----- Recorded data -----

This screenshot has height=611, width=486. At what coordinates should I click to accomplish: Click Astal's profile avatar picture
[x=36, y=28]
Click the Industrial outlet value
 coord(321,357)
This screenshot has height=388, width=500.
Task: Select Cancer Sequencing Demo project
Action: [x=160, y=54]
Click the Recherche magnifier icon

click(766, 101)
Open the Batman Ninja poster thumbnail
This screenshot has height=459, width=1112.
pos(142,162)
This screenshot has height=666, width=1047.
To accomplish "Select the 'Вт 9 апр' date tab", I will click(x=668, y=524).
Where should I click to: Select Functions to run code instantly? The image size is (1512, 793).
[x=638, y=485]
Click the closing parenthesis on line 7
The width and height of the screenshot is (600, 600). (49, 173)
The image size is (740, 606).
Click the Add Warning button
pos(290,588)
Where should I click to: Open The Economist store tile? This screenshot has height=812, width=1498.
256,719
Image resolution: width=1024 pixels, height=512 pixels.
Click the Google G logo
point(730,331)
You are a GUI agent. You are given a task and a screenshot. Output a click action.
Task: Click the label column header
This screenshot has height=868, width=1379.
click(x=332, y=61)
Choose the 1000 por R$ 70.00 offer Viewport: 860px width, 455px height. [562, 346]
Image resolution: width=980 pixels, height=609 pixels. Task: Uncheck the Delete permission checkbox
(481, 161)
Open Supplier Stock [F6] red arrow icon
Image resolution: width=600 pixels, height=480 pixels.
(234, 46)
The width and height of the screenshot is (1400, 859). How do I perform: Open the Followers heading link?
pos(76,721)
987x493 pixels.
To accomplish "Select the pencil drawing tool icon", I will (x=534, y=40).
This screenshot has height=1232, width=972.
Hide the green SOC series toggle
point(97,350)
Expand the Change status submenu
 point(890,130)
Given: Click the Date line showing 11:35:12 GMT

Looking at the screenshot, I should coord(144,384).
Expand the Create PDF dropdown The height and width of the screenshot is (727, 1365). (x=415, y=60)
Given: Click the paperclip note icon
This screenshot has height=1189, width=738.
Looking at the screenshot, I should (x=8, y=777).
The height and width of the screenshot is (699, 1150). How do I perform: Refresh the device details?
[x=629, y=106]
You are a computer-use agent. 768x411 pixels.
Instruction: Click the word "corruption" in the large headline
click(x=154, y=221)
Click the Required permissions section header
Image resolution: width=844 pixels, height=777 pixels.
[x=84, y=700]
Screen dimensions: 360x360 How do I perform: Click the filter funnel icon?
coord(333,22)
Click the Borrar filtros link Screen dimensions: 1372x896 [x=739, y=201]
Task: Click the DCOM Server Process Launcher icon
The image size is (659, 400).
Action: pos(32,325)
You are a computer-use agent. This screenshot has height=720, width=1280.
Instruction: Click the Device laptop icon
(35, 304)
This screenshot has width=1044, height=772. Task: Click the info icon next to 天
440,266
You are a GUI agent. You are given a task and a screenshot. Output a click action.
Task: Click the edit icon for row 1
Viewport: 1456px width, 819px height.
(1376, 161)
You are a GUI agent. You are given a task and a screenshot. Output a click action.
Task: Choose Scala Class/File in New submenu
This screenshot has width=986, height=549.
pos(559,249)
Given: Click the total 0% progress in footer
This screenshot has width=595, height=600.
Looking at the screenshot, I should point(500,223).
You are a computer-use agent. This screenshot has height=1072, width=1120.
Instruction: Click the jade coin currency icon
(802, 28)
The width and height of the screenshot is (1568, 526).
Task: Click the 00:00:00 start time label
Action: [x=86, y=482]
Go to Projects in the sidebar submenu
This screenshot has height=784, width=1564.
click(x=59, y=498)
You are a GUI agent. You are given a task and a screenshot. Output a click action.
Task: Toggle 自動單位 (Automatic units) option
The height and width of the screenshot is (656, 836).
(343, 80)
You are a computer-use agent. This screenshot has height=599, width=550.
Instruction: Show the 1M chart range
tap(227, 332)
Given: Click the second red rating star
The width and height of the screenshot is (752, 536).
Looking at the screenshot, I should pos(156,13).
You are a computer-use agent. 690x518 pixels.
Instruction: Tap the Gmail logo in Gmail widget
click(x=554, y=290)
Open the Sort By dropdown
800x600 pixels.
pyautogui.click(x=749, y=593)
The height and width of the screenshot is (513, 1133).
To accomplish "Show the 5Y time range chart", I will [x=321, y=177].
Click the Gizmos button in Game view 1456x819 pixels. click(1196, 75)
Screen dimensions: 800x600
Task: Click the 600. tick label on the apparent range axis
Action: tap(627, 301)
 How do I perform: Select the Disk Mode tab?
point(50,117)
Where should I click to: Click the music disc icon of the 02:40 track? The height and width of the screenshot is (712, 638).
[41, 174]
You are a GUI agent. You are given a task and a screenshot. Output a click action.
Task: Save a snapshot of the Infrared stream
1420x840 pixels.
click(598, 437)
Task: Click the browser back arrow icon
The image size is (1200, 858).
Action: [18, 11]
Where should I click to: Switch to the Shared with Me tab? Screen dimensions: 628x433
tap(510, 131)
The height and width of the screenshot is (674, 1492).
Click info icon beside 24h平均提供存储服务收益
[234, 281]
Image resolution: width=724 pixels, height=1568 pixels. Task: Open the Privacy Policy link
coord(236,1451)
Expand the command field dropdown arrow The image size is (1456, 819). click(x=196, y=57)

-----

Work task: Match on "arrow": copy every line in the records that has it.

Exercise solution:
Open Supplier Stock [F6] red arrow icon
Task: Click the browser back arrow icon
Expand the command field dropdown arrow The image size is (1456, 819). click(x=196, y=57)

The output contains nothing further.